CP Automation worked with its distributor Routeco to supply the equipment in time for the summer shutdown. The close collaboration between the different parties involved meant the project timeline started at the beginning of 2015 and the new drive system was up and running at the end of August.
“One of the challenges we faced during the project was that initially we didn’t think there was any need for a regenerative braking unit,” explained Tony Brown, electronics engineer Tata Steel. “However, when the motor, drive and PLC were up and running, the stop and start function wasn’t as fast as we wanted it to be, partly because of the sheer size of the motor. The drive kept tripping, so we needed to find a solution.
“CP Automation suggested introducing a Revcon regenerative braking unit to make stops and starts more seamless and to increase the speed of the application, thus making the pipes move faster. This is where we really reaped the benefits of the new equipment, both in terms of speed increase and energy efficiency.”
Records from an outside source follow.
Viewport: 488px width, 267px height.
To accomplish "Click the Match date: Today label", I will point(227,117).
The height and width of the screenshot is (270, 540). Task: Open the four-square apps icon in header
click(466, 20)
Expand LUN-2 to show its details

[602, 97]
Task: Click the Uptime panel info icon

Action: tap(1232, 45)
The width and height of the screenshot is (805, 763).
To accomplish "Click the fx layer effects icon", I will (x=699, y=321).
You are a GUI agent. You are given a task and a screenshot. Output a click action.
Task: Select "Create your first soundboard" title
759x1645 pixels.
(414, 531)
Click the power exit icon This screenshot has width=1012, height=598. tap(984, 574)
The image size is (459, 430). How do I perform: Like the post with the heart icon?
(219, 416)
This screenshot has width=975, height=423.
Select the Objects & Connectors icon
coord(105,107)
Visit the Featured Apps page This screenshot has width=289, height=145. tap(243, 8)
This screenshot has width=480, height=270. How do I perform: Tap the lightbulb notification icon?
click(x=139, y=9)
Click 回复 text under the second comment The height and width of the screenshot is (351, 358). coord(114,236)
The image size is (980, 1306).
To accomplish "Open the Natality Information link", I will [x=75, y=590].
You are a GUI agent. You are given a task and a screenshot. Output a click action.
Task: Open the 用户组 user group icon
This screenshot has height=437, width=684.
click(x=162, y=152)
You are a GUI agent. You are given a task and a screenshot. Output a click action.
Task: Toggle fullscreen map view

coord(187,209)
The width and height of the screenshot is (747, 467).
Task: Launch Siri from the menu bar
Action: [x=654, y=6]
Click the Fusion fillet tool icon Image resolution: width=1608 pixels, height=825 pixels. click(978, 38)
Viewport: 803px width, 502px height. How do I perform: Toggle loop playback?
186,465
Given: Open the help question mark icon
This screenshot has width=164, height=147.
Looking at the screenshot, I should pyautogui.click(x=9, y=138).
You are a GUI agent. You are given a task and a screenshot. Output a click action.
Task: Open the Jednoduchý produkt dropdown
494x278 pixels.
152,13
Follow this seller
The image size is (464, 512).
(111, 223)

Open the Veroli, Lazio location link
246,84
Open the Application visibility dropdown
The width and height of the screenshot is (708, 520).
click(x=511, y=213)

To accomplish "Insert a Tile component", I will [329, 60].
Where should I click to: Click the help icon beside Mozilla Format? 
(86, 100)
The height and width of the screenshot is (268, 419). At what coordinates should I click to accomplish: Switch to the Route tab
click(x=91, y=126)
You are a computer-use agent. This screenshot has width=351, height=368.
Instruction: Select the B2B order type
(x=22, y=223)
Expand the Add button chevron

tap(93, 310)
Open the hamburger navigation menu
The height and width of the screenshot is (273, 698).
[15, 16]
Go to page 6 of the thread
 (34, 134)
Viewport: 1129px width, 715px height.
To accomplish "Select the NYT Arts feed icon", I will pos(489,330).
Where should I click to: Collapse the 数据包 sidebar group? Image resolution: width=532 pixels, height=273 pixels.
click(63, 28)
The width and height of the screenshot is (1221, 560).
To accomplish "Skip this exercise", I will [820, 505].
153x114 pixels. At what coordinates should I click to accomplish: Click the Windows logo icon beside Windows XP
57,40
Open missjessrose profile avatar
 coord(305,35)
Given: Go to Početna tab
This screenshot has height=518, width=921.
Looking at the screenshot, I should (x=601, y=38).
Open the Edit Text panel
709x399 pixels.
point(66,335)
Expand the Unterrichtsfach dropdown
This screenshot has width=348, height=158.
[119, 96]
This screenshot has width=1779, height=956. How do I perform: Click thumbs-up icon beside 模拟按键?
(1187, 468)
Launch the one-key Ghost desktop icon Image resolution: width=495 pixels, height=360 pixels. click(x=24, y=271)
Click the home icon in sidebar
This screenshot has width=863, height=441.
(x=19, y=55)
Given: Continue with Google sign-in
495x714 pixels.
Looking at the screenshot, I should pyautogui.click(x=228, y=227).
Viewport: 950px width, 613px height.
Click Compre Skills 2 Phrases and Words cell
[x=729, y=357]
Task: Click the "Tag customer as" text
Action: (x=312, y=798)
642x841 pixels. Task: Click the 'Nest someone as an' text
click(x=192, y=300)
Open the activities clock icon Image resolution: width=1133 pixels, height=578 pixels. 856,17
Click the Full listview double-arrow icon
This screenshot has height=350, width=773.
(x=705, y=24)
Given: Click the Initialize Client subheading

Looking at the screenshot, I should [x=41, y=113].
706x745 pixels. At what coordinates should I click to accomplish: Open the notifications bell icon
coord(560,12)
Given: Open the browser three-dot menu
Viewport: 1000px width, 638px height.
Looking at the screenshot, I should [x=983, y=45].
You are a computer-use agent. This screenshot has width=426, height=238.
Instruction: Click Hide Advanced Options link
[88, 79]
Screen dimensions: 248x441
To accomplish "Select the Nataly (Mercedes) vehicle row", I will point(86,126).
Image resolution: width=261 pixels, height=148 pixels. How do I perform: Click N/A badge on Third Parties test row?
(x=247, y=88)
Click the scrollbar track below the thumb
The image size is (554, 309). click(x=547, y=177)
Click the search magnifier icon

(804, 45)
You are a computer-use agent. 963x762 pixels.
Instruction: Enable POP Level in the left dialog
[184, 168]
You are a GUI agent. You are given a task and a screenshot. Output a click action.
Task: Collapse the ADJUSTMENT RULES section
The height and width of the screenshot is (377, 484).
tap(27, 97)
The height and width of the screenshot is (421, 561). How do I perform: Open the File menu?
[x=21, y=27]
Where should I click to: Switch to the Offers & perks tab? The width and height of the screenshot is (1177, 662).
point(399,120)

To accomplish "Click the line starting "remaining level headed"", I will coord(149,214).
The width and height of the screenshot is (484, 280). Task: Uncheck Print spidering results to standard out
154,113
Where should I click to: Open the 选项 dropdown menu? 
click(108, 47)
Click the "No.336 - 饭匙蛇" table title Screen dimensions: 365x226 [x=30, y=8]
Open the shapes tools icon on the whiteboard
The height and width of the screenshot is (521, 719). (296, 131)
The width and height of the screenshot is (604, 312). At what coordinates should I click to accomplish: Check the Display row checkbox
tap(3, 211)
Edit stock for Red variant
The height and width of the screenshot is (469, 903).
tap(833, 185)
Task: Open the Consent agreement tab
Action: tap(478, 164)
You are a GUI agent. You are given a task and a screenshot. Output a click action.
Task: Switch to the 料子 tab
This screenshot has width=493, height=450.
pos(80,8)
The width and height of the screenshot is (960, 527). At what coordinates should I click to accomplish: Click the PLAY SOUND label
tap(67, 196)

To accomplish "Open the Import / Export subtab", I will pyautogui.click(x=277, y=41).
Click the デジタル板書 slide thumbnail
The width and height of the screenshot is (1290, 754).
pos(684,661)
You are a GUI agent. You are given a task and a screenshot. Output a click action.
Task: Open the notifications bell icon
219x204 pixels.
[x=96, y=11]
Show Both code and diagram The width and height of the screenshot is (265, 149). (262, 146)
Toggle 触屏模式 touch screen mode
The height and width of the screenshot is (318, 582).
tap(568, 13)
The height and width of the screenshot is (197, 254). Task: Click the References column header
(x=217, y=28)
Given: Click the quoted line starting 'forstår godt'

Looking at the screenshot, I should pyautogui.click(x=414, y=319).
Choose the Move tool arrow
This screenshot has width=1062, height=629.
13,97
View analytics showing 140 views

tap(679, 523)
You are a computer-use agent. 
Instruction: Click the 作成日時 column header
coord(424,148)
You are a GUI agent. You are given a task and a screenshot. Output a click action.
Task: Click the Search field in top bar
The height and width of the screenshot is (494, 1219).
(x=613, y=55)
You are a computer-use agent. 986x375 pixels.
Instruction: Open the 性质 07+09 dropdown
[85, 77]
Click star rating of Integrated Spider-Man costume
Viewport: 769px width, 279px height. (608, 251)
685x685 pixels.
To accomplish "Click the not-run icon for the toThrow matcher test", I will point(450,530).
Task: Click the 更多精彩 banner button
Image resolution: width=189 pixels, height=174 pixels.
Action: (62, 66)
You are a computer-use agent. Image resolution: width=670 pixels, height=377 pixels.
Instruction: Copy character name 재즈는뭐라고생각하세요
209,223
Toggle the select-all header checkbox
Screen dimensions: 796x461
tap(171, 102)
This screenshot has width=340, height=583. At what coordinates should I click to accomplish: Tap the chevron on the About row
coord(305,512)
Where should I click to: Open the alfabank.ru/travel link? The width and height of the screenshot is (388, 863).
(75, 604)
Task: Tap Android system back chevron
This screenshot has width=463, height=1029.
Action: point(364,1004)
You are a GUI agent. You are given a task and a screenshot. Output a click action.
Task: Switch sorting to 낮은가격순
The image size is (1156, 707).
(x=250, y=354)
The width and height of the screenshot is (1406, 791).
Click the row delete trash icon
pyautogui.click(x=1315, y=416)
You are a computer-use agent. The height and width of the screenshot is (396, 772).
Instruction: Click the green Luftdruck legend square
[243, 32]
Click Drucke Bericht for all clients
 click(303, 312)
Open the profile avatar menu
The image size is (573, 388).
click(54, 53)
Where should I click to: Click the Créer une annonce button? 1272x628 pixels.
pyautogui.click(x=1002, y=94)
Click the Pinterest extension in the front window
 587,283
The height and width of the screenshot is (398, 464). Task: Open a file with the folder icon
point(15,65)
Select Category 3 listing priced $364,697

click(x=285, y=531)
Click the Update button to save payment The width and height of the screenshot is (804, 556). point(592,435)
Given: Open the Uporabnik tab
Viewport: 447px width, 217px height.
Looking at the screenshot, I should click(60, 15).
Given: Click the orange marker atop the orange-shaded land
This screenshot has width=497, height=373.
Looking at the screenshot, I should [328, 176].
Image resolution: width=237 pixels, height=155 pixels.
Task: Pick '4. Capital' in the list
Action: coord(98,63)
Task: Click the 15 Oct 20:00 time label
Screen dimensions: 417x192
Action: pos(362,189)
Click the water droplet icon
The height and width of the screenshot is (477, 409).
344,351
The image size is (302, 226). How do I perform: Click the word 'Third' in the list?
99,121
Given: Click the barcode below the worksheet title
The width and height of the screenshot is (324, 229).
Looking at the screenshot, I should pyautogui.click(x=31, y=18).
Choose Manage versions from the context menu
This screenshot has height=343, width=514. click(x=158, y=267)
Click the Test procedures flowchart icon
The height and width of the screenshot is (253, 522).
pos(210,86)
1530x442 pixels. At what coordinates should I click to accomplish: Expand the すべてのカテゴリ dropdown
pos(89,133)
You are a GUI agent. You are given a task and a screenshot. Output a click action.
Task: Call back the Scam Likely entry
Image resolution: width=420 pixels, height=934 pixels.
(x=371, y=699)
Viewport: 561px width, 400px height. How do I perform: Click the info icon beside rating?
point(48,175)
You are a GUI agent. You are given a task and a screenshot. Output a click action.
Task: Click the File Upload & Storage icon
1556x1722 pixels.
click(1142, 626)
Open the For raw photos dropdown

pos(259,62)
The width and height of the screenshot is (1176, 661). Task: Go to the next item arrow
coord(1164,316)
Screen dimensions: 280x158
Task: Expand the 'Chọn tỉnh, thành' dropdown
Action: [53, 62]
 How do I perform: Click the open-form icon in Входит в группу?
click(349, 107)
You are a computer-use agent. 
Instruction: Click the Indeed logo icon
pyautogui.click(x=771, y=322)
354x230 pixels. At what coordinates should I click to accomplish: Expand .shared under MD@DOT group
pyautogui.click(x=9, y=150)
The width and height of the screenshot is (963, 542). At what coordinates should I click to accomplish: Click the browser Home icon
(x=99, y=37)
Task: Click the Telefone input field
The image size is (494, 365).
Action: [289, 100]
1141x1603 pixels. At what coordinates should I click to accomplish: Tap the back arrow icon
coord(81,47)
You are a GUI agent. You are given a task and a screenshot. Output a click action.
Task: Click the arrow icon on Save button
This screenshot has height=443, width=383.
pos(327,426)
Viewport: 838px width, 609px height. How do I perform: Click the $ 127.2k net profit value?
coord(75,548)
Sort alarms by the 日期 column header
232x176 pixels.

|Regen unit REVCON RHD for continuous braking|
Clear improvements“Perhaps one of the most significant improvements in the process came from the accuracy of the new servo drive system,” explained Brown. “The new drive system allows us to position the pipe within 1mm accuracy, whereas the old DC system’s accuracy was closer to 50mm. This increased level of accuracy coupled with a ten per cent improvement in speed has resulted in productivity improvements throughout the application.
“The success of the project convinced us to replace the auxiliary drive system on the expander,” continued Brown. “We have already discussed the details with CP Automation and Rockwell and are hoping to upgrade the auxiliary drive unit during the 2016 summer shutdown.”
Bringing legacy systems up to speedIn an era of Industry 4.0 and smart factories, the temptation to fully replace an obsolete production line is high. However, this isn’t always the most cost-effective or productive approach. Sometimes it’s better to just replace the inefficient or unreliable parts of a system – and these are often the parts that work the hardest, like motors, drives or pumps. Each application is different, so the first step has to be performing an audit to identify any sore spots.